» **DOCUMENT TEXT**
....................

Lecture #22: Return of the Repressed: Toxic Torts and Environmental Justice

Suggested Readings:

Jerry Jenkins et al, Acid Rain in the Adirondacks: An Environmental History (2007)
Lois Gibbs, Love Canal: My Story (1982)
Richard S. Newman, Love Canal: A Toxic History from Colonial Times to the Present (2016)
Jonathan Harr, A Civil Action (1995)
Luke Cole & Sheila Foster, ed., From the Ground Up: Environmental Racism and the Rise of the Environmental Justice Movement (2000)
Christopher Foreman, The Promise and Peril of Environmental Justice (2000)
Joni Adamson et al, The Environmental Justice Reader: Politics, Poetics, & Pedagogy (2002)
Robert Bullard, Dumping In Dixie: Race, Class, And Environmental Quality 3rd ed (2008)
Eileen McGurty, Transforming Environmentalism: Warren County, PCBs, And the Origins of Environmental Justice (2007)
Dorceta Taylor, Toxic Communities: Environmental Racism, Industrial Pollution, and Residential Mobility (2014)
Gregg Mitman, Breathing Space: How Allergies Shape Our Lives and Landscapes (2007)
Kate Orff & Richard Misrach, Petrochemical America (2012) (an amazing graphical analysis of toxic pollution along the lower Mississippi)


Outline

I. Fixing Pollution, Moving Pollution: The Coming of Acid Rain

Start by noting the relative success of government legislation and regulation in dealing with several aspects of 1960s pollution: auto emissions fell; DDT was banned by EPA in 1972 and declined; water pollution down.

But, crucially: solving pollution in one place sometimes means simply moving it elsewhere.

Note the high smokestack solution to local air pollution: move to upper atmosphere, hope it will be dilluted there, where it will also be transported downwind. Famous early (1963) study of air pollution from the iron-sintering plant near Wawa, Ontario serves as a classic example.

....................

» **DATA EXCERPTS**
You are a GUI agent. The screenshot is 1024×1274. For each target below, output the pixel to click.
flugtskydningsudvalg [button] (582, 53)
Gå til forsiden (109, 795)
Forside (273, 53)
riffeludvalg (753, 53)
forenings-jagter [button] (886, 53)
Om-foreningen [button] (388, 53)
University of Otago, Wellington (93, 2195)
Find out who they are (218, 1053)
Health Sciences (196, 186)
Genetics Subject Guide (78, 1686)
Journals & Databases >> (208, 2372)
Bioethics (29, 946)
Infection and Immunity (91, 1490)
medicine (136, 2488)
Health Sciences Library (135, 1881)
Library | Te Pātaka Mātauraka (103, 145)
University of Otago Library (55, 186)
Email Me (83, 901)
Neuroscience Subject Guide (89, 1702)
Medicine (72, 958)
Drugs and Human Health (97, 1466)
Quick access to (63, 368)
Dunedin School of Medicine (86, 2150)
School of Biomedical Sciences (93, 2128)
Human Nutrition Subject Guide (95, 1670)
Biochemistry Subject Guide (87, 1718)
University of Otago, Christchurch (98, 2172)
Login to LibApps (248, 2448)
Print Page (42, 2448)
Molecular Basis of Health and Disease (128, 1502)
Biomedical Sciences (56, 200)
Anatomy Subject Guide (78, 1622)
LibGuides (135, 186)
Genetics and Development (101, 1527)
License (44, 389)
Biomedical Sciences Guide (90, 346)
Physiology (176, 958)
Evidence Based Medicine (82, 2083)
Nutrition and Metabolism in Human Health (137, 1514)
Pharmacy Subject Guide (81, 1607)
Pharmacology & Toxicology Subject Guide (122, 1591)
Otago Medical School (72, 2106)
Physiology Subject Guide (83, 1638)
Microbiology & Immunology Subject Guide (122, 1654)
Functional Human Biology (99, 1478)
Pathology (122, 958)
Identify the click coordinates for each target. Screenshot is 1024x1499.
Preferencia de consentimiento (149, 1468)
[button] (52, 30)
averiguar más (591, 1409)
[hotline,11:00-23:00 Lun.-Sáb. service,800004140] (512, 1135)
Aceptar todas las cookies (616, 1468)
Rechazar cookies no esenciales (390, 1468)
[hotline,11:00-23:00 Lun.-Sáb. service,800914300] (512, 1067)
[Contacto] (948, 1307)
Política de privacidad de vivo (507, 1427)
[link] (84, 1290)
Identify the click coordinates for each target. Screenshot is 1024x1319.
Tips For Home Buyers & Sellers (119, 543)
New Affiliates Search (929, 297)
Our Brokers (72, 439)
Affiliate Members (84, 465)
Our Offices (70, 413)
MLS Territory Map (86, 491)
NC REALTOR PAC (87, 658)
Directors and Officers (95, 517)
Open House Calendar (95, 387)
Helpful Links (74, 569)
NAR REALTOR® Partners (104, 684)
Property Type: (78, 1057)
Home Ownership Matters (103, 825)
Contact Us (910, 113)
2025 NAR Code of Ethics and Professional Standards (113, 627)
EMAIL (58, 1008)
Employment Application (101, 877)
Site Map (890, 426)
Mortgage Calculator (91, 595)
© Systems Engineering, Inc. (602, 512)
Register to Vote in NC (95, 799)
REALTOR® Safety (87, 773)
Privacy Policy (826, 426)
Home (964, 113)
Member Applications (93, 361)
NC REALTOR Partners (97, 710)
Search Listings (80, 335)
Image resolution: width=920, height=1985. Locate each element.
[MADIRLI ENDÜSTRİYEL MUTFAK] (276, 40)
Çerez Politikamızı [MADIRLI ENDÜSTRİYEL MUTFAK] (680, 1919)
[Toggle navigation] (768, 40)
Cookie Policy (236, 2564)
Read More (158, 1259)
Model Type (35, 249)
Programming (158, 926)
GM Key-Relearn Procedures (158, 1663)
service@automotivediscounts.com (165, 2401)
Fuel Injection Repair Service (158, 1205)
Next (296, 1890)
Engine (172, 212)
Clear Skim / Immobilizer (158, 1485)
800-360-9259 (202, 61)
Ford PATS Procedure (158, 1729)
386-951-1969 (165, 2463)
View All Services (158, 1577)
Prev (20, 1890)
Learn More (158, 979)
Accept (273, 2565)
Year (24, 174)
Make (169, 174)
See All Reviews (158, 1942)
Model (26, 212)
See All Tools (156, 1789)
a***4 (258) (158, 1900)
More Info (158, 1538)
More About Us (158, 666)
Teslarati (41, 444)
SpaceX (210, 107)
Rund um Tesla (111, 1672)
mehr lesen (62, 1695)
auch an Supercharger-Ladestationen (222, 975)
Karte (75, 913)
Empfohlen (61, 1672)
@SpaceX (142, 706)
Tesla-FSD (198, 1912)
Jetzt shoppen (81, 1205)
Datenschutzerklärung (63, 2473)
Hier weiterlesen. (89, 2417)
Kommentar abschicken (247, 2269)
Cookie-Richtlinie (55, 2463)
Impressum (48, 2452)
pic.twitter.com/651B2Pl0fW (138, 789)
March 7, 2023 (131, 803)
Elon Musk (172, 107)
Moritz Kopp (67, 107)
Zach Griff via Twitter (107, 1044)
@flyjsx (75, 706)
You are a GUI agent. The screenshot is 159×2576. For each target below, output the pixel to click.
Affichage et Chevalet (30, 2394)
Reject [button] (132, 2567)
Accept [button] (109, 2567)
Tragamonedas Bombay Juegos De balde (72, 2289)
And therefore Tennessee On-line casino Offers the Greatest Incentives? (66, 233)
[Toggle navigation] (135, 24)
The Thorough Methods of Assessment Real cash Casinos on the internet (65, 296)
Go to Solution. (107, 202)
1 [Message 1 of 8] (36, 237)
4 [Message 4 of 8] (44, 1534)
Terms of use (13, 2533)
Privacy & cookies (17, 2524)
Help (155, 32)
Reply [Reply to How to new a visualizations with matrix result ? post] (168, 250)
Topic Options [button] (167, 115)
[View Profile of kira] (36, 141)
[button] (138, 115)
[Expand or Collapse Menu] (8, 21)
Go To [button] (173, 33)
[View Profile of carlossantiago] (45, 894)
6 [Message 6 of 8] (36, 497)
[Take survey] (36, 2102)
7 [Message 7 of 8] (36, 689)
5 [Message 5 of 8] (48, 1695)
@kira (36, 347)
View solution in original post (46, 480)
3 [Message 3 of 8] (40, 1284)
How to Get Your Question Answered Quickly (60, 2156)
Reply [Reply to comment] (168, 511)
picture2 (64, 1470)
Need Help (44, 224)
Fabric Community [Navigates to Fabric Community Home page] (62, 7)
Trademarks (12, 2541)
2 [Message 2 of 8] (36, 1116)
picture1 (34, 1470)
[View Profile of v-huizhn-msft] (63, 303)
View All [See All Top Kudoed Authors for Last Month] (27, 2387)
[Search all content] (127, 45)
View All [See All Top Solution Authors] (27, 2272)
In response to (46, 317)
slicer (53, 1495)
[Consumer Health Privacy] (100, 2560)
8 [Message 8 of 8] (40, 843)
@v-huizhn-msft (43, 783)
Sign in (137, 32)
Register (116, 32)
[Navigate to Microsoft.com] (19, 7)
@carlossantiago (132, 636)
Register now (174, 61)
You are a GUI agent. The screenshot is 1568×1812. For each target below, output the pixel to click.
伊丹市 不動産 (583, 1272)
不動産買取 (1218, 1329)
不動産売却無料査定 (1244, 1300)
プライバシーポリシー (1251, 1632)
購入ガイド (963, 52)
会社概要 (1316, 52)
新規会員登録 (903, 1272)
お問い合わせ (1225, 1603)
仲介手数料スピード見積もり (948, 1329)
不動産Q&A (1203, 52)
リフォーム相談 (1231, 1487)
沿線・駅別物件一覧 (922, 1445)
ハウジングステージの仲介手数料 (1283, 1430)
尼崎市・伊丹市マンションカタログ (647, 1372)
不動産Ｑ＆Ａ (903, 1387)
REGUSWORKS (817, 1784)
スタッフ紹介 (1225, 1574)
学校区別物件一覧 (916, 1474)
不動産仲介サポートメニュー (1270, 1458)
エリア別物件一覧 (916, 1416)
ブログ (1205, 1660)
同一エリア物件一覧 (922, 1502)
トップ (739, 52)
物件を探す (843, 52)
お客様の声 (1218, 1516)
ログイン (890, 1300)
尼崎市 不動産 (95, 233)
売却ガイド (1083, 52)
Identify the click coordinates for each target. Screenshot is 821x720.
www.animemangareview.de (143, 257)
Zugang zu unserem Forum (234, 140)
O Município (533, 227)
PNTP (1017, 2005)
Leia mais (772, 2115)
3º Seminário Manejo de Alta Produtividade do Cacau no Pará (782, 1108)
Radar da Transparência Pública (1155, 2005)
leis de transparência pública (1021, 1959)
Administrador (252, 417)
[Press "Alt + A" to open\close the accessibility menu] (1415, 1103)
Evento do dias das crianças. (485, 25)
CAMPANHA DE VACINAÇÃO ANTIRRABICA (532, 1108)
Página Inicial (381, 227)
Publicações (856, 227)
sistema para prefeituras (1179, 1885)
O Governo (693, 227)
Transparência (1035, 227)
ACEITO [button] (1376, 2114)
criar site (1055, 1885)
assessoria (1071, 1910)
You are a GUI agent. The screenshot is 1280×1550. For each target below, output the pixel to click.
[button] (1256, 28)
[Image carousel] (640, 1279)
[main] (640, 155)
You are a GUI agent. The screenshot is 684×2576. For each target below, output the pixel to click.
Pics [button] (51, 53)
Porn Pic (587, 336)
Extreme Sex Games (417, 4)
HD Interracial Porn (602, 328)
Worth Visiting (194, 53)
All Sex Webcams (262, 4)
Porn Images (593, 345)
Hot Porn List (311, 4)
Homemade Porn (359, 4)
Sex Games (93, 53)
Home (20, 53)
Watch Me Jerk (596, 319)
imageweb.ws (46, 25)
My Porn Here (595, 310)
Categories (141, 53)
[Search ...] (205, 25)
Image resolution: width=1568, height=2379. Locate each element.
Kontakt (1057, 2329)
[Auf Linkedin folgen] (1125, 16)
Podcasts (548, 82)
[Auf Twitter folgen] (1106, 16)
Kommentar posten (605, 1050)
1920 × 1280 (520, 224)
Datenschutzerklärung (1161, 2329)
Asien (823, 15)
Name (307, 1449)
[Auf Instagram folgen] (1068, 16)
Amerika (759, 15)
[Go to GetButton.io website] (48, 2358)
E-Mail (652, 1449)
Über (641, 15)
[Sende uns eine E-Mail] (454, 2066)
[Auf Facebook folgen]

....................

» **QUESTIONS ON THE MATERIAL**
(a) Answer these from the Lecture #22 text:
(i) In what year did EPA ban DDT?
(ii) Near what place was the iron-sintering plant in the 1963 air pollution study?
(iii) Which suggested reading is called an amazing graphical analysis, and of what?
(b) Quote the Lecture #22 text, starting with "Dorceta Taylor, Toxic" and going on through "and Landscapes (2007)".
(c) Using the Lecture #22 text, say whether each statement is true.
(i) Jonathan Harr's A Civil Action is listed with the year 1995.
(ii) Auto emissions rose after the government acted on 1960s pollution.
(iii) The high smokestack solution sends pollution to the upper atmosphere.

» **YOUR RESPONSES**
(a)
(i) 1972
(ii) Wawa, Ontario
(iii) Petrochemical America by Kate Orff & Richard Misrach, an analysis of toxic pollution along the lower Mississippi

(b)
Dorceta Taylor, Toxic Communities: Environmental Racism, Industrial Pollution, and Residential Mobility (2014)
Gregg Mitman, Breathing Space: How Allergies Shape Our Lives and Landscapes (2007)

(c)
(i) Yes: "Jonathan Harr, A Civil Action (1995)"
(ii) No: "auto emissions fell"
(iii) Yes: "move to upper atmosphere"